▶ [Exercise prompt] Only one stretch of the records below should be repeated. It starts with the line containing "Click the 完成 button to finish" and goes on through the line containing "The width and height of the screenshot is (1024, 768).", exactly as written.

▶ [Provided records]
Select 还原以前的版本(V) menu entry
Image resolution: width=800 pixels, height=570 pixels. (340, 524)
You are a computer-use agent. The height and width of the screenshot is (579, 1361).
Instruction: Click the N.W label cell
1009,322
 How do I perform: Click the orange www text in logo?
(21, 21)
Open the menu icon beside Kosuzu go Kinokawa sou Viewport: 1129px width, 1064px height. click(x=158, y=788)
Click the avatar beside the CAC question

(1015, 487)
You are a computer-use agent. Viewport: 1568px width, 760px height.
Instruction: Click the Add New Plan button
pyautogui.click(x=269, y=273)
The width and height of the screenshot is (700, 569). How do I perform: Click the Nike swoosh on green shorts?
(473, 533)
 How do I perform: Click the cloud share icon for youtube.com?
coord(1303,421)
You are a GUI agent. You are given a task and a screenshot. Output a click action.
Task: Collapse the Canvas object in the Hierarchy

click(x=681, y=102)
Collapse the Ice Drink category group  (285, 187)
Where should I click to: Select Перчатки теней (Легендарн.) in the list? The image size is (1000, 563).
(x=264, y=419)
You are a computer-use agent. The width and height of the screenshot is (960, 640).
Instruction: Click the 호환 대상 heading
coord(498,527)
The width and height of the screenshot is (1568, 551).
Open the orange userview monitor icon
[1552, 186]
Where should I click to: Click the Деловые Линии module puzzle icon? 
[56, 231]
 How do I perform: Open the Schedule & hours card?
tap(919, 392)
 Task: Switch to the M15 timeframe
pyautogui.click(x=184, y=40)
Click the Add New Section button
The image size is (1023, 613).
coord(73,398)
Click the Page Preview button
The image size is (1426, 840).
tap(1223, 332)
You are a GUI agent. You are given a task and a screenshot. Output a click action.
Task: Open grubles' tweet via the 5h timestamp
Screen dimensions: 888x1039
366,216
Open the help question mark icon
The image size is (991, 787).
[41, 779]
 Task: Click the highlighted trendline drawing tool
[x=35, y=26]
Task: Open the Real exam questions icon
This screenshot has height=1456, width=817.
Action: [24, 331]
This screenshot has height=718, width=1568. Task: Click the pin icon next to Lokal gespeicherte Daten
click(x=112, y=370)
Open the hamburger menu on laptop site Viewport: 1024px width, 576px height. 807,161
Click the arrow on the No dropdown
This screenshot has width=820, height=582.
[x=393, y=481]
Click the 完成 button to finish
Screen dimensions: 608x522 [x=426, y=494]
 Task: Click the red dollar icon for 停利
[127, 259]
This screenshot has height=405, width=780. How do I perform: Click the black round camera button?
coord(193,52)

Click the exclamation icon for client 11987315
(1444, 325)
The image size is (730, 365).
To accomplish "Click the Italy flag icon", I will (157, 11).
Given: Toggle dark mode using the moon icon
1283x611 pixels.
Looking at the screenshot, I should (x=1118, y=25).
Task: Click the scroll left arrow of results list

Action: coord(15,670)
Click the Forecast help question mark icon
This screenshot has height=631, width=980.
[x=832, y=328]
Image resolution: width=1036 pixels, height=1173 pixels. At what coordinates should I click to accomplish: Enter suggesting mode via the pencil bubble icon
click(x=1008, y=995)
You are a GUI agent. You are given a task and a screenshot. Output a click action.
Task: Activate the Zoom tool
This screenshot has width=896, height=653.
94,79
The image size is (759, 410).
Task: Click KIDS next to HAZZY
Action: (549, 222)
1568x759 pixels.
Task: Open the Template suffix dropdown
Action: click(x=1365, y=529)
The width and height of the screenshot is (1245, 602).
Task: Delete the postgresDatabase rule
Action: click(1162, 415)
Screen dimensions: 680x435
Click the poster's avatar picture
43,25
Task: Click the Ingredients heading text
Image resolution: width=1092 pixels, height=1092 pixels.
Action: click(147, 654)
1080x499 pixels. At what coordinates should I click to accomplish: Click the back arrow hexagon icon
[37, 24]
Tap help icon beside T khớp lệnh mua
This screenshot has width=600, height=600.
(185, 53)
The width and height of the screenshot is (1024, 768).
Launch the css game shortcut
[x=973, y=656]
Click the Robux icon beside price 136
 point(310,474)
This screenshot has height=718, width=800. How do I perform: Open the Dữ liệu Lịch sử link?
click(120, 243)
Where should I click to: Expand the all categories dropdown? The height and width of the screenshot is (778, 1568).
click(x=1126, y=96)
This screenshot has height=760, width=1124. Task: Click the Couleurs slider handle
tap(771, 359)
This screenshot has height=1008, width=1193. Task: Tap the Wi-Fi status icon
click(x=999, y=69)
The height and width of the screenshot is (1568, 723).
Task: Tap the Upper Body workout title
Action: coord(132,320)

▶ [Result of the exercise]
Click the 完成 button to finish
Screen dimensions: 608x522 [x=426, y=494]
 Task: Click the red dollar icon for 停利
[127, 259]
This screenshot has height=405, width=780. How do I perform: Click the black round camera button?
coord(193,52)

Click the exclamation icon for client 11987315
(1444, 325)
The image size is (730, 365).
To accomplish "Click the Italy flag icon", I will (157, 11).
Given: Toggle dark mode using the moon icon
1283x611 pixels.
Looking at the screenshot, I should (x=1118, y=25).
Task: Click the scroll left arrow of results list

Action: coord(15,670)
Click the Forecast help question mark icon
This screenshot has height=631, width=980.
[x=832, y=328]
Image resolution: width=1036 pixels, height=1173 pixels. At what coordinates should I click to accomplish: Enter suggesting mode via the pencil bubble icon
click(x=1008, y=995)
You are a GUI agent. You are given a task and a screenshot. Output a click action.
Task: Activate the Zoom tool
This screenshot has width=896, height=653.
94,79
The image size is (759, 410).
Task: Click KIDS next to HAZZY
Action: (549, 222)
1568x759 pixels.
Task: Open the Template suffix dropdown
Action: click(x=1365, y=529)
The width and height of the screenshot is (1245, 602).
Task: Delete the postgresDatabase rule
Action: click(1162, 415)
Screen dimensions: 680x435
Click the poster's avatar picture
43,25
Task: Click the Ingredients heading text
Image resolution: width=1092 pixels, height=1092 pixels.
Action: click(147, 654)
1080x499 pixels. At what coordinates should I click to accomplish: Click the back arrow hexagon icon
[37, 24]
Tap help icon beside T khớp lệnh mua
This screenshot has width=600, height=600.
(185, 53)
The width and height of the screenshot is (1024, 768).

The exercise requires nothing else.